### 抜粋本文
------------------------

はじめに
この記事では国際裁判管轄とは何かを説明して、国際離婚ではなぜ国際裁判管轄が問題になるのか、国際離婚はどの裁判所に提起できるのかについて、専門的弁護士松野絵里子が解説します。
Contents
1. 国際裁判管轄とは?
これは、日本の民事裁判権が、どこまで及ぶかという問題(どういう国際的事件を日本の裁判所が扱えるかという問題)です。
裁判所の中でどの裁判所がどう言う事件を扱うかというのは、日本の裁判権のなかの「分掌」の問題で、それは「どこの裁判所に管轄があるか」という問題です。秋田家裁なのか、東京家裁なのか、いや東京地裁なのか?というような、問題がそれです。
国際裁判管轄は、それとはと違います。「日本の裁判所の管轄権」があるかという問題であり、当事者からすると、自分の司法上の救済はどの国の裁判所がしてくれるのか、という問題です。ドイツの裁判所なのか?日本の裁判所なのか?という問題なのです。
この意味での「国際裁判管轄」に関する明文法は、日本では長い間存在しませんでした。そのため、日本の裁判所がその事件を扱ってくれるのかは、解釈に委ねられていたのです。
2. マレーシア航空事件(条理による解決)
そして、判例法理を確立したのが「マレーシア航空事件に関する上告審判決(最高裁昭和56年10月16日)」といわれているのです。

------------------------

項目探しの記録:
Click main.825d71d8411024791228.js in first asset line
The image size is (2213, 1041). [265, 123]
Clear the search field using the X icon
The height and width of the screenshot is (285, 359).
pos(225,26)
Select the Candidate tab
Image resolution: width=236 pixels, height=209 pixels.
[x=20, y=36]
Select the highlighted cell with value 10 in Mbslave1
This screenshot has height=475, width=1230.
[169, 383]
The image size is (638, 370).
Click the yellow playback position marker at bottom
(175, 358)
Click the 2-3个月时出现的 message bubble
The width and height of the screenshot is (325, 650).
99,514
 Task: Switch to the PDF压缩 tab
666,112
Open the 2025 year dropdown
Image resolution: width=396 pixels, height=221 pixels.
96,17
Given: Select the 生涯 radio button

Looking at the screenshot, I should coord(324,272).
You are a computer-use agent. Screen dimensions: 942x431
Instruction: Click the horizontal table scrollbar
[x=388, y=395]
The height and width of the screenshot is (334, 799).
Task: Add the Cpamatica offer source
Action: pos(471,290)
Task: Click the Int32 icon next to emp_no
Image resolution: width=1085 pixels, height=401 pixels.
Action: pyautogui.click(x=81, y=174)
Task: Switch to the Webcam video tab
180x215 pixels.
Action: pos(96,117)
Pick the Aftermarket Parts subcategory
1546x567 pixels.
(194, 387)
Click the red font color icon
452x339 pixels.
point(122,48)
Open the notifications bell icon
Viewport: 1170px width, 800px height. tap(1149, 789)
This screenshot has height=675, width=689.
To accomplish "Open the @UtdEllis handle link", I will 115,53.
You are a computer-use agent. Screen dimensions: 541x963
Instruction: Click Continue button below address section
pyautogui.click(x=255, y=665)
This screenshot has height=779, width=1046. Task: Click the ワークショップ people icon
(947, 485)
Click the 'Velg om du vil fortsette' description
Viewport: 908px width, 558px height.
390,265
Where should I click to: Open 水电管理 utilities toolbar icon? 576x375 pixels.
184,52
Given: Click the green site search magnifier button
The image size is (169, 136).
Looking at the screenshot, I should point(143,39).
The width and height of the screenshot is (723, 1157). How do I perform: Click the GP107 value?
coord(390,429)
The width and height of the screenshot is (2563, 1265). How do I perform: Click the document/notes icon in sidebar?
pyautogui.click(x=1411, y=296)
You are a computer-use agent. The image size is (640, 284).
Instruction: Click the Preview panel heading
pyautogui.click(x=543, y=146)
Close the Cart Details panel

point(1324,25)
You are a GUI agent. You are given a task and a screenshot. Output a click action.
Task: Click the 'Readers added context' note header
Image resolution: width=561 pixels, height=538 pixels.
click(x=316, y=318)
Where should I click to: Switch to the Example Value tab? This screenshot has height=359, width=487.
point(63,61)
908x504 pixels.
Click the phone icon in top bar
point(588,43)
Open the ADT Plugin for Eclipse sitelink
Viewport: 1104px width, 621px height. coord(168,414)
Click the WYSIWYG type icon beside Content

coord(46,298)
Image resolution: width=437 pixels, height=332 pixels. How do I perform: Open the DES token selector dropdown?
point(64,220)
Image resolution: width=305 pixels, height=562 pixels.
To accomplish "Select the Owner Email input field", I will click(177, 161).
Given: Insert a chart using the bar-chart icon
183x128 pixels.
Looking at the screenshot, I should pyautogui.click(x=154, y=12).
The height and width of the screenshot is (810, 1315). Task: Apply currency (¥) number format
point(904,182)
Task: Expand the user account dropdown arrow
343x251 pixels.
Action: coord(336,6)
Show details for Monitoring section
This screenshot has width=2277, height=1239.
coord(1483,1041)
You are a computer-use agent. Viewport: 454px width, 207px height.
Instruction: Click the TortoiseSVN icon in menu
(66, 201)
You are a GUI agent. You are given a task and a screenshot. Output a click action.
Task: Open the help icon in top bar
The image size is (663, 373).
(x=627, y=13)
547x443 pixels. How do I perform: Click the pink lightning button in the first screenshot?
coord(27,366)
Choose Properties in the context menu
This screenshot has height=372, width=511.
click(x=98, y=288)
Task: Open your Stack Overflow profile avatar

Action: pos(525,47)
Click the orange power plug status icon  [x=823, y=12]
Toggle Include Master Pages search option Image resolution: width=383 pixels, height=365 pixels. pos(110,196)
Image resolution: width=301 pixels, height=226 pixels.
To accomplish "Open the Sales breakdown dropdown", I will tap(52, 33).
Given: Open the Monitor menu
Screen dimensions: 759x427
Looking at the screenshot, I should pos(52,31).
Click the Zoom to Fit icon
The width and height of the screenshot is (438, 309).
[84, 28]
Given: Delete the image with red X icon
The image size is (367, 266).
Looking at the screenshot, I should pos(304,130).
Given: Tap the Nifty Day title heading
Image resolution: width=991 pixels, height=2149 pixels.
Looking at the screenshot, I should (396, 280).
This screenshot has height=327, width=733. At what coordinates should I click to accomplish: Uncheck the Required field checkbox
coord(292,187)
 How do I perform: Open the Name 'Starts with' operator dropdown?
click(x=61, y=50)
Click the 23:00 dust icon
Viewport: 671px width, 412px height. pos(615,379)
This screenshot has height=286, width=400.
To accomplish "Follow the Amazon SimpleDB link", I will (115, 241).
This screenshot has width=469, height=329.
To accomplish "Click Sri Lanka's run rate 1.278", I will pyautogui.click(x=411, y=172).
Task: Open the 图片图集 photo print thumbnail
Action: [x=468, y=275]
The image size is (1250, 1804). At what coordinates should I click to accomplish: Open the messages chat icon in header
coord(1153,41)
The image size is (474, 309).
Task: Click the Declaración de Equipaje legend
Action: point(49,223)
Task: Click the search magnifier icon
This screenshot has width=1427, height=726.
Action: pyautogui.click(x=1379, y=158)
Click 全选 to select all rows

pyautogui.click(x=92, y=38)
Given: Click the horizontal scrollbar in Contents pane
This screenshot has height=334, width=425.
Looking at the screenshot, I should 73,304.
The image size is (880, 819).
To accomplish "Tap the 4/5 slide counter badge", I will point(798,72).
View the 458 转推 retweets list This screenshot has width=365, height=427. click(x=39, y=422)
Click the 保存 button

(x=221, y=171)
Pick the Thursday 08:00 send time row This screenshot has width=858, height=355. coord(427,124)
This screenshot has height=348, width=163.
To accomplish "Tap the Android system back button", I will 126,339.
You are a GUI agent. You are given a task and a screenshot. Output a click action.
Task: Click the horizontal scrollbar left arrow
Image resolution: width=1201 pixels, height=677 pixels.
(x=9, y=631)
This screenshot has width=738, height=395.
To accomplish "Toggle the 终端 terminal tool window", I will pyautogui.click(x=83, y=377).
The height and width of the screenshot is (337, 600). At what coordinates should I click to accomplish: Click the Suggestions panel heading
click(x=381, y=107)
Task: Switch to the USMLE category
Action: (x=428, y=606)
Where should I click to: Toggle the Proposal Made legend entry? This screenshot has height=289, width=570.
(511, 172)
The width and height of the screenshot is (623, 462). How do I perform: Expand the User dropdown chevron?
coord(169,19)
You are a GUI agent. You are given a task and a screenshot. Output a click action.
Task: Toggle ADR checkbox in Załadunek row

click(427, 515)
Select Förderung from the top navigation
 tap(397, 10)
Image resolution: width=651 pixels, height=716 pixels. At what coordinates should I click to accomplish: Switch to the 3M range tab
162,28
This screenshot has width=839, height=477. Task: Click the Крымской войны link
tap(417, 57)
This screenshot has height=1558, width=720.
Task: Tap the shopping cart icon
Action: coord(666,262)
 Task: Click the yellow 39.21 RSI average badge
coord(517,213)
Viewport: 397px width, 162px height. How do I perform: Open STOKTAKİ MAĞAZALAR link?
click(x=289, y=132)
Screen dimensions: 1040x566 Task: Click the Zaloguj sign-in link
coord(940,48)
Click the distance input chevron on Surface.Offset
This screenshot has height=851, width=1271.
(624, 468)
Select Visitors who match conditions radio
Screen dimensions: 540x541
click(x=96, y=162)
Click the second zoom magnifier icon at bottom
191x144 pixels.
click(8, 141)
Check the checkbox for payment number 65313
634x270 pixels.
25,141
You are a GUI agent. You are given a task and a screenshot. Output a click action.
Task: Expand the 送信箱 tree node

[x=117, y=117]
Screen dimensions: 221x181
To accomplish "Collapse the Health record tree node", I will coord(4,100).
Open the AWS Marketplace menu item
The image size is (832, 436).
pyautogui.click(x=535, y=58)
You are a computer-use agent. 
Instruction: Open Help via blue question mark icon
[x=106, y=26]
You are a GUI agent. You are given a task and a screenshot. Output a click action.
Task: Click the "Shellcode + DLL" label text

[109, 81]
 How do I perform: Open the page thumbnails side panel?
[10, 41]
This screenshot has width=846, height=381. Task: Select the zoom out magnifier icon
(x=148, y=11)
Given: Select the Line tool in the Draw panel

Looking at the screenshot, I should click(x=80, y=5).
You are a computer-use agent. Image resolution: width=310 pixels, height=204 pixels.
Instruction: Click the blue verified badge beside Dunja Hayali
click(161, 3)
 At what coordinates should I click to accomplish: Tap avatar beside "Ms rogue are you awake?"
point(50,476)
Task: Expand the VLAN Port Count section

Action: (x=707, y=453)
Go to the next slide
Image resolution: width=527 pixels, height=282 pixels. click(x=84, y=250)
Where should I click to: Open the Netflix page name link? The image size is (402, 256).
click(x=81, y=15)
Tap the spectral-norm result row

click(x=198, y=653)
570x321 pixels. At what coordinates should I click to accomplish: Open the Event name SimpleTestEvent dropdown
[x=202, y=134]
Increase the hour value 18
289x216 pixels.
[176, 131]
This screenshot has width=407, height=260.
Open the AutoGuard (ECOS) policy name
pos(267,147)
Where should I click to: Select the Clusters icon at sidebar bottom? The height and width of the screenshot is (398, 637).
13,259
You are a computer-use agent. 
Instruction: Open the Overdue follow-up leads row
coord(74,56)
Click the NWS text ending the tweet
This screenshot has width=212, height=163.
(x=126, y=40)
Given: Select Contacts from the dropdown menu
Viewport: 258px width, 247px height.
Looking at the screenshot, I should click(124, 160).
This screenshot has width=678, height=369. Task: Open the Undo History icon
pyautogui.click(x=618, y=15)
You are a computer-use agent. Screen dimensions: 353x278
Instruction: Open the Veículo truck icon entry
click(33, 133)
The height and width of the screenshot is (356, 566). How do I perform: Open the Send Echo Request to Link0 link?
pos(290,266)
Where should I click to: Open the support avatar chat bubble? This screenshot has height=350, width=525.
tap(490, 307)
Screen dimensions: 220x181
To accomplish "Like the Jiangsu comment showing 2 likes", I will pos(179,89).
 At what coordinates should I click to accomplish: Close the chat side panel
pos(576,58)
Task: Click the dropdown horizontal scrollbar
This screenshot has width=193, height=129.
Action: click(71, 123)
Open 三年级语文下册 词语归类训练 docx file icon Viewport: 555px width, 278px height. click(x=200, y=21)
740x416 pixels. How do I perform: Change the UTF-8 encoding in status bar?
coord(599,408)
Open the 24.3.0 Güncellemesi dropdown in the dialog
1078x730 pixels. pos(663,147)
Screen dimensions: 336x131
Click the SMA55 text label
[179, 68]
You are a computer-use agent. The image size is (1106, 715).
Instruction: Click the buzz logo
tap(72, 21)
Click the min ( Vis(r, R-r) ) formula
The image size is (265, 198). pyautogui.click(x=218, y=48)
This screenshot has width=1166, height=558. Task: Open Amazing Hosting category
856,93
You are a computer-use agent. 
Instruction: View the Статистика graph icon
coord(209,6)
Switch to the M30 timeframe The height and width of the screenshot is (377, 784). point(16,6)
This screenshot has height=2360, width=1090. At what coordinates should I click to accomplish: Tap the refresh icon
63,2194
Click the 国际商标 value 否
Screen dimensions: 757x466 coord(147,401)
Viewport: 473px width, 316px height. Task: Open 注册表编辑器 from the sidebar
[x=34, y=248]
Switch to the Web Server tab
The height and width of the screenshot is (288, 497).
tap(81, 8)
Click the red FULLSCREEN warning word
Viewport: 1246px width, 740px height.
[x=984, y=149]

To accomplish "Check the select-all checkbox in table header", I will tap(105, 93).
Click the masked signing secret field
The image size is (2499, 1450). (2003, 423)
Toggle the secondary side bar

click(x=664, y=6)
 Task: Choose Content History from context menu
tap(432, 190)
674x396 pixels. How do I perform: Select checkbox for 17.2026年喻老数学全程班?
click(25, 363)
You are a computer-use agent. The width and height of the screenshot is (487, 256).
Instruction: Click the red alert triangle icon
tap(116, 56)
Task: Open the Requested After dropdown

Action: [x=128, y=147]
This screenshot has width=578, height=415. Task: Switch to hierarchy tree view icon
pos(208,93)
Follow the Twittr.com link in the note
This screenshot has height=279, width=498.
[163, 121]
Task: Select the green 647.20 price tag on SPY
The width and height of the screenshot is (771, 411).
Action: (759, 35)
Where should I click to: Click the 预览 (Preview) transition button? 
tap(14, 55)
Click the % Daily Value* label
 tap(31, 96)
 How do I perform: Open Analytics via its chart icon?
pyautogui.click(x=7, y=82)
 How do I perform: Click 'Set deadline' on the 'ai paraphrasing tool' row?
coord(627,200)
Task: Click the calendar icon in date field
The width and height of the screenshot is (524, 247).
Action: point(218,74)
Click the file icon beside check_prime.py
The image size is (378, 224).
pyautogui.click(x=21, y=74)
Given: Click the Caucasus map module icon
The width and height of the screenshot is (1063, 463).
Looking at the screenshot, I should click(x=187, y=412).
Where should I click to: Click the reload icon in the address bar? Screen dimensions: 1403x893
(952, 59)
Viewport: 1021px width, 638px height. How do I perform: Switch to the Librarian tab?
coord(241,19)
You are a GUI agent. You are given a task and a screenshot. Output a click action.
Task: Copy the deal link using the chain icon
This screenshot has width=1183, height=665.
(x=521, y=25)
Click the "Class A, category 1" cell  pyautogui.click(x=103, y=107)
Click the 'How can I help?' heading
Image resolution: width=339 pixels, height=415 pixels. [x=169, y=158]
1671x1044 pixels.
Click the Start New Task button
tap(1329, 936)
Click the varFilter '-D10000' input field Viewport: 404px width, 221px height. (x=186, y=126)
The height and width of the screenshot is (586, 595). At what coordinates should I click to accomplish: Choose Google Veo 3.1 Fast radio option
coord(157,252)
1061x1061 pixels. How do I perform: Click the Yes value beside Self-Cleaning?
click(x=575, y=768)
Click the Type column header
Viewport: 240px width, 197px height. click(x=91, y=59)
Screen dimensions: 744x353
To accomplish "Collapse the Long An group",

------------------------

### 指示内容
抜粋の「この意味での「国際裁判管轄」」を含む語句から書き始め、「日)」といわれているのです。」のところまでを、「明文法」を「成文法」に更新して書き直すこと。 このデータは抜粋とは関係がない。

### 解答
この意味での「国際裁判管轄」に関する成文法は、日本では長い間存在しませんでした。そのため、日本の裁判所がその事件を扱ってくれるのかは、解釈に委ねられていたのです。
2. マレーシア航空事件(条理による解決)
そして、判例法理を確立したのが「マレーシア航空事件に関する上告審判決(最高裁昭和56年10月16日)」といわれているのです。